Two years ago, when a restaurant owner in Los Angeles wouldn’t admit to laundering money through his business, Lang ensured that health inspectors and fire marshals found violations that forced the establishment to close permanently.
Lang uses leverage and intimidation as tools of investigation, applying pressure to innocent people until they provide information or services that advance his goals.
He doesn’t hesitate to destroy lives when more conventional approaches fail to produce results, and he’s skilled at making civilian casualties appear to be consequences of their own poor choices rather than systematic harassment.
His actions often get him praised and promoted by the FBI, not shut down and put in his own cell, as he deserves.
If he’s identified Celia as someone with information about my activities, he won’t simply ask polite questions and accept her denials.

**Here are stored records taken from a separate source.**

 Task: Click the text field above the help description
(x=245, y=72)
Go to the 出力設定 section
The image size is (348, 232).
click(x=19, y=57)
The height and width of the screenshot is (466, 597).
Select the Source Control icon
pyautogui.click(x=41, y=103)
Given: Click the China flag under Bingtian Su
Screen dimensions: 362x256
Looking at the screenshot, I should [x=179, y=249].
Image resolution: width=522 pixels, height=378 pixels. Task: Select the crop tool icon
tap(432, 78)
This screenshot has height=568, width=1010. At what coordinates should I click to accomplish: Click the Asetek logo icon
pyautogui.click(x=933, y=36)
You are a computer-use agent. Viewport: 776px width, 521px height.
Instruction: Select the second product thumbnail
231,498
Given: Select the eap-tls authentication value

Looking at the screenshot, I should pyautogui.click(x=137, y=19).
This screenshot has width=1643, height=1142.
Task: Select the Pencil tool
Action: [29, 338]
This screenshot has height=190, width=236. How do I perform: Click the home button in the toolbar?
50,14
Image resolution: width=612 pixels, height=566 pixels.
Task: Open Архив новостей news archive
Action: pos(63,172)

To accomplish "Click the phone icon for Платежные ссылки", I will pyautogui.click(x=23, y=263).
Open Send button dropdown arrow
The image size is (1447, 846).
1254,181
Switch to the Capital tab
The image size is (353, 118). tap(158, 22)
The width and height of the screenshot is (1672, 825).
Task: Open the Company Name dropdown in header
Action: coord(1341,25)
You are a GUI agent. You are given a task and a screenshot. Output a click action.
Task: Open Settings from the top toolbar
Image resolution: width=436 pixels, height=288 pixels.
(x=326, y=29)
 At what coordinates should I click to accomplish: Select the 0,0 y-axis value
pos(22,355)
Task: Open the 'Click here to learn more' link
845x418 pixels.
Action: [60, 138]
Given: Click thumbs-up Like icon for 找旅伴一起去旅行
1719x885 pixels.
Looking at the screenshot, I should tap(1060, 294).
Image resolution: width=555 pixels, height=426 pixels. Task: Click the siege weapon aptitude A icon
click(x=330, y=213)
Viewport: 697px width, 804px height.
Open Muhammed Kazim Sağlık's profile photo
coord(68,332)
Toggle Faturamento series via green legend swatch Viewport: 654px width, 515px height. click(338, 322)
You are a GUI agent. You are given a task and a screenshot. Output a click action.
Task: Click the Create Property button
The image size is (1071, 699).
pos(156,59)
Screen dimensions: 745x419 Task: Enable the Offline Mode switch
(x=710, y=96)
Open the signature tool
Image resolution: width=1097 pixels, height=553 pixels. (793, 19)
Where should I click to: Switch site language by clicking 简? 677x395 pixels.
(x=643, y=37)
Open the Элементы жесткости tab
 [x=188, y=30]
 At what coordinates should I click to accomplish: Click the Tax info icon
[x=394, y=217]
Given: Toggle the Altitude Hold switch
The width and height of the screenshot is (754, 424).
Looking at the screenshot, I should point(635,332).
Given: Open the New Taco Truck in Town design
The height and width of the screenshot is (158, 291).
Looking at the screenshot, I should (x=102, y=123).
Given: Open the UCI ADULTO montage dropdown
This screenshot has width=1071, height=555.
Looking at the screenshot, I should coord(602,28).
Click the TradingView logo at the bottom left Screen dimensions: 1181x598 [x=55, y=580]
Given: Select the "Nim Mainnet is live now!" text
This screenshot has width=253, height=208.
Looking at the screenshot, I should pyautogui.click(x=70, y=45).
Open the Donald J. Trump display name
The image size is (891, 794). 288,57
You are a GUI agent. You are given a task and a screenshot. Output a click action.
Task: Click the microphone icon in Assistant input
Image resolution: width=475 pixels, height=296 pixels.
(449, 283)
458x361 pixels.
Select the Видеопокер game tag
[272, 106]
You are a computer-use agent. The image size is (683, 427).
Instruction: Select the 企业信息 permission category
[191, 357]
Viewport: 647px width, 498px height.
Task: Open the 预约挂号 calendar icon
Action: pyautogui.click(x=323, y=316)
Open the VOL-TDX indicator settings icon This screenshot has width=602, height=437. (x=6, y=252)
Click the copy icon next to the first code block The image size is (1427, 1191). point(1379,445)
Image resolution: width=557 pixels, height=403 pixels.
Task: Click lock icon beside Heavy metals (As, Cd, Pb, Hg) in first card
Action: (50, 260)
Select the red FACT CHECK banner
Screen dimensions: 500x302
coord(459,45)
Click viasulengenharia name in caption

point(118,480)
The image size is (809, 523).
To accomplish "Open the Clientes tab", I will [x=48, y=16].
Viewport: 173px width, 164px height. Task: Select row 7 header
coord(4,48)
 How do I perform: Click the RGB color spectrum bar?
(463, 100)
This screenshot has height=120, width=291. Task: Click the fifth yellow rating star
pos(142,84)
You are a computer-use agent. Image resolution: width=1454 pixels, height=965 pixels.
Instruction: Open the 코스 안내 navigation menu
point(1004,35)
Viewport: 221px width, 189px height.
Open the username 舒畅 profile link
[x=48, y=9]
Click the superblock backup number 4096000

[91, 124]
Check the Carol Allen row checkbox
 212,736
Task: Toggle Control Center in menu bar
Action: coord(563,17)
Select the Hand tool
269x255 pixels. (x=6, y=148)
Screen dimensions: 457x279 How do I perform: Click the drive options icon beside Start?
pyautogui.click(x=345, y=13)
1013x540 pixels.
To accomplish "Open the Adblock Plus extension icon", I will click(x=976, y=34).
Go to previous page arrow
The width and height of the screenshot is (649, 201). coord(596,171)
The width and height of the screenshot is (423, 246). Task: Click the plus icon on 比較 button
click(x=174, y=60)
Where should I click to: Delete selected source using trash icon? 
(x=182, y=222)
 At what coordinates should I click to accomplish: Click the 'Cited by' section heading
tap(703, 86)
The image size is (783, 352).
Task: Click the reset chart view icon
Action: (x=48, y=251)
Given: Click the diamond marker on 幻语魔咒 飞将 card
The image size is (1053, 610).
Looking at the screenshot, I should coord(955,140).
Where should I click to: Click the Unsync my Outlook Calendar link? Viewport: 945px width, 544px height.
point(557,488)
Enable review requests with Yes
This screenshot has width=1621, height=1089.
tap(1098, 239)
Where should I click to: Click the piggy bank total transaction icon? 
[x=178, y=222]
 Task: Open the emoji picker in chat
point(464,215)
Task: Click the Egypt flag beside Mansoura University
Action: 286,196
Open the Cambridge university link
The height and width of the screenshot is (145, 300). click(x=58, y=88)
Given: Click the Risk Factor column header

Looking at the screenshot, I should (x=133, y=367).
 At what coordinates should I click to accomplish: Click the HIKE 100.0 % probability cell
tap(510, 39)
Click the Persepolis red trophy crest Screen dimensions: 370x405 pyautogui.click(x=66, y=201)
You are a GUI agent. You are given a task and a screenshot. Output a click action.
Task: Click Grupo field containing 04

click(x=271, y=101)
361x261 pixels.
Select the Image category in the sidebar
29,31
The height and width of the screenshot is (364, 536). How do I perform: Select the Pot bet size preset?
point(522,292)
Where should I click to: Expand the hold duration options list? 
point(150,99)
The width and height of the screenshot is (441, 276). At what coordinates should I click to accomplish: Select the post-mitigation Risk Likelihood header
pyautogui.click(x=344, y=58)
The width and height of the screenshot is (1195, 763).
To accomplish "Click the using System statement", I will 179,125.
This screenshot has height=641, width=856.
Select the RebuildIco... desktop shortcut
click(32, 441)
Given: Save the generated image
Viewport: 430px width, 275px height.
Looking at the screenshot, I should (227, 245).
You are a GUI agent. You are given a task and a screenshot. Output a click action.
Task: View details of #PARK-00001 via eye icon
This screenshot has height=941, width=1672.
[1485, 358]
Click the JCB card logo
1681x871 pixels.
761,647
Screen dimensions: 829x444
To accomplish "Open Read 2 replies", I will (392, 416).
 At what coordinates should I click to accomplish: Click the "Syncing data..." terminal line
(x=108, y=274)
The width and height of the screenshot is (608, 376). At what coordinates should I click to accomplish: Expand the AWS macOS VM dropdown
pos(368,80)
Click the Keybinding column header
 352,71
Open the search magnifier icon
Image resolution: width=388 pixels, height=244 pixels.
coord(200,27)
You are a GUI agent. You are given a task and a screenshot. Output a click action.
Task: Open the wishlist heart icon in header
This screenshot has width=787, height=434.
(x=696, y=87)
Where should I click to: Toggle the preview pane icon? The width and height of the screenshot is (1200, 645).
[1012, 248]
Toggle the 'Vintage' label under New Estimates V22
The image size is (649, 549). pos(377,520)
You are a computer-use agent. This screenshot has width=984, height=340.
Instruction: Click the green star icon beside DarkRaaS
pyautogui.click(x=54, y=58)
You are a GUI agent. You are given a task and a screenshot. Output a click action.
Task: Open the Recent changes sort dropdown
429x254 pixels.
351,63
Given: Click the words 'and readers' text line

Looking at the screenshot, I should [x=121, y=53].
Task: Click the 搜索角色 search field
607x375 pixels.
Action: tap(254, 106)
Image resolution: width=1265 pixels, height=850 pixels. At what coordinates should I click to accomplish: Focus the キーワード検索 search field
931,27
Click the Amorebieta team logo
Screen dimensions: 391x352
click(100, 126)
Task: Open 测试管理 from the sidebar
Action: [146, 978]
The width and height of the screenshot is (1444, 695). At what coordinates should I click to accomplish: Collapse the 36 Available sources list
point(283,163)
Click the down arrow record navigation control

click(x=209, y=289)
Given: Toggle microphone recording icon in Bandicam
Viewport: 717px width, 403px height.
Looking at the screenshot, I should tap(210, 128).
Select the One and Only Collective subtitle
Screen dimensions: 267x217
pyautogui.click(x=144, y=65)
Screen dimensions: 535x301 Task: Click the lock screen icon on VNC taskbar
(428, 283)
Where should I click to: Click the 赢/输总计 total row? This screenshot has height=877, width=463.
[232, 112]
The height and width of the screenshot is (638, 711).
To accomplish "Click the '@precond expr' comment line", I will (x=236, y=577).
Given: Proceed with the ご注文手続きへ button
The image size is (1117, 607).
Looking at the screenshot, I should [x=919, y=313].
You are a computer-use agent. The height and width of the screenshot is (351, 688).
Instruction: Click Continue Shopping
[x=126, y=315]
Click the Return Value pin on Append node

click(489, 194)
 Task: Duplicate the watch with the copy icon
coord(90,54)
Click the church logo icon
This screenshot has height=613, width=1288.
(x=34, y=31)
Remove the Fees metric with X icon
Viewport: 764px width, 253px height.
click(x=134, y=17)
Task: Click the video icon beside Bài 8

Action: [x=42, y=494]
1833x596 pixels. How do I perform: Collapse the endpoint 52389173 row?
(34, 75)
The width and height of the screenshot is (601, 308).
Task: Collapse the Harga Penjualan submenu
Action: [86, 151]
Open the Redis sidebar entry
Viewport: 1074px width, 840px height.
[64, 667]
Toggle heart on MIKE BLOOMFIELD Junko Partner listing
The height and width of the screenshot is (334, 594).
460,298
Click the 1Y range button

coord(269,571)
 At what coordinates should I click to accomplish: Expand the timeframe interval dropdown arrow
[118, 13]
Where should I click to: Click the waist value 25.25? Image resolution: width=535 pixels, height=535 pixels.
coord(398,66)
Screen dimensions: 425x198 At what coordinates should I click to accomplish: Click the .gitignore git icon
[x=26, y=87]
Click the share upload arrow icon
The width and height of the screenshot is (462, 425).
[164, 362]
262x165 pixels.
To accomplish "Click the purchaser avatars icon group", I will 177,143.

He’ll find ways to make her life difficult until she cooperates with his investigation, and he won’t care whether that cooperation is based on actual knowledge or desperate invention designed to make his attention go away.
The thought of Celia facing that kind of systematic harassment because of my poor operational security makes rage build in my chest like pressure in a sealed container.
She didn’t choose to become involved in federal investigations or criminal enterprises.
She offered hospitality to someone she believed was a legitimate businessman, and now she’s paying the price for my deception and carelessness.
My phone buzzes again with another message from Leonid. “ Do not compromise current position for civilian complications. Advise immediate departure from region.”
Leonid understands the realities of this business better than almost anyone, and his advice represents the kind of cold strategic thinking that separates survivors from casualties.